▶ EXERCISE BRIEF
Determine how many of the lines below include "agent", then respond with that number and no other text.

▶ SUPPLIED RECORDS
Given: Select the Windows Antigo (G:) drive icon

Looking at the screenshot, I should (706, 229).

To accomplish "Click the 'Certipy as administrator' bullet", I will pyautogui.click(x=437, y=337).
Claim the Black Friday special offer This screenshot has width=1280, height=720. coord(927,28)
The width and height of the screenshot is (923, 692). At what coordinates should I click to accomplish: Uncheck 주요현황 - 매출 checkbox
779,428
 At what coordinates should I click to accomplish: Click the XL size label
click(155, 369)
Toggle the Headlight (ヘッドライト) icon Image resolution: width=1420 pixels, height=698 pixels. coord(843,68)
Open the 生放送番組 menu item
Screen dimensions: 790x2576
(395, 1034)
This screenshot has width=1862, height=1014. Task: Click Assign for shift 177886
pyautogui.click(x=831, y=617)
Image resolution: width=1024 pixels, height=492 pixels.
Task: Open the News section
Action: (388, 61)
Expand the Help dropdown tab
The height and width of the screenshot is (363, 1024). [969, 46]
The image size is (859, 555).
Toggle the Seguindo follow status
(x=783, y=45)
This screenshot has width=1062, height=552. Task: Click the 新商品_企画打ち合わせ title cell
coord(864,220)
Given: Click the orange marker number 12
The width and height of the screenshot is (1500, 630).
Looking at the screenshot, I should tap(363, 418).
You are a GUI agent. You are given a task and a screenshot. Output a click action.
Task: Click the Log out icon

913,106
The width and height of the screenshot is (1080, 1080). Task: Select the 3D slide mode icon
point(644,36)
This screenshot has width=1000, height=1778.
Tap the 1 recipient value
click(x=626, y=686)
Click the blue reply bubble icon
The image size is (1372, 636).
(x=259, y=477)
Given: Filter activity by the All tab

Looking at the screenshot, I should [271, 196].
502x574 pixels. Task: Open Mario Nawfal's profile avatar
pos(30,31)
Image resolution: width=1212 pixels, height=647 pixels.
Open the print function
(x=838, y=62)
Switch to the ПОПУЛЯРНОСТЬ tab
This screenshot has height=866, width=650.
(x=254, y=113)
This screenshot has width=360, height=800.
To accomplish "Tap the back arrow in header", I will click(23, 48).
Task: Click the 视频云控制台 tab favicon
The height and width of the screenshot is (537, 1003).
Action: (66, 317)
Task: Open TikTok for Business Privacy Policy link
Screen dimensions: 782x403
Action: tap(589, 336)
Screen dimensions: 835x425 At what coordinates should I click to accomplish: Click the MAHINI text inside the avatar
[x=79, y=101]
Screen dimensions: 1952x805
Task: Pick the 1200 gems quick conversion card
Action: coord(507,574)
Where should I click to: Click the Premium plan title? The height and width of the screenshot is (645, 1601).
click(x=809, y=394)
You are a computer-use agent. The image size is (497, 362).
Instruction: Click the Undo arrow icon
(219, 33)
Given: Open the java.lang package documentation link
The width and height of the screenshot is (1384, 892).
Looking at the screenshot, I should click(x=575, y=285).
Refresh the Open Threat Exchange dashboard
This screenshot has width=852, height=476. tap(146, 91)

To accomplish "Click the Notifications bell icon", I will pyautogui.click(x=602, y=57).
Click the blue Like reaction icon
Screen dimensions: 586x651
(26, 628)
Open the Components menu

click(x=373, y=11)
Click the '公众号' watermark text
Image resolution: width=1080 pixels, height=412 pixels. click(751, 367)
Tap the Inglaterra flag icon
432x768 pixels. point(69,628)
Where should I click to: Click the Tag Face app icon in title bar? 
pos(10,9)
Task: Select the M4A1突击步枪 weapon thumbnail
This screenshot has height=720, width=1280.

▶ EXPECTED ANSWER
2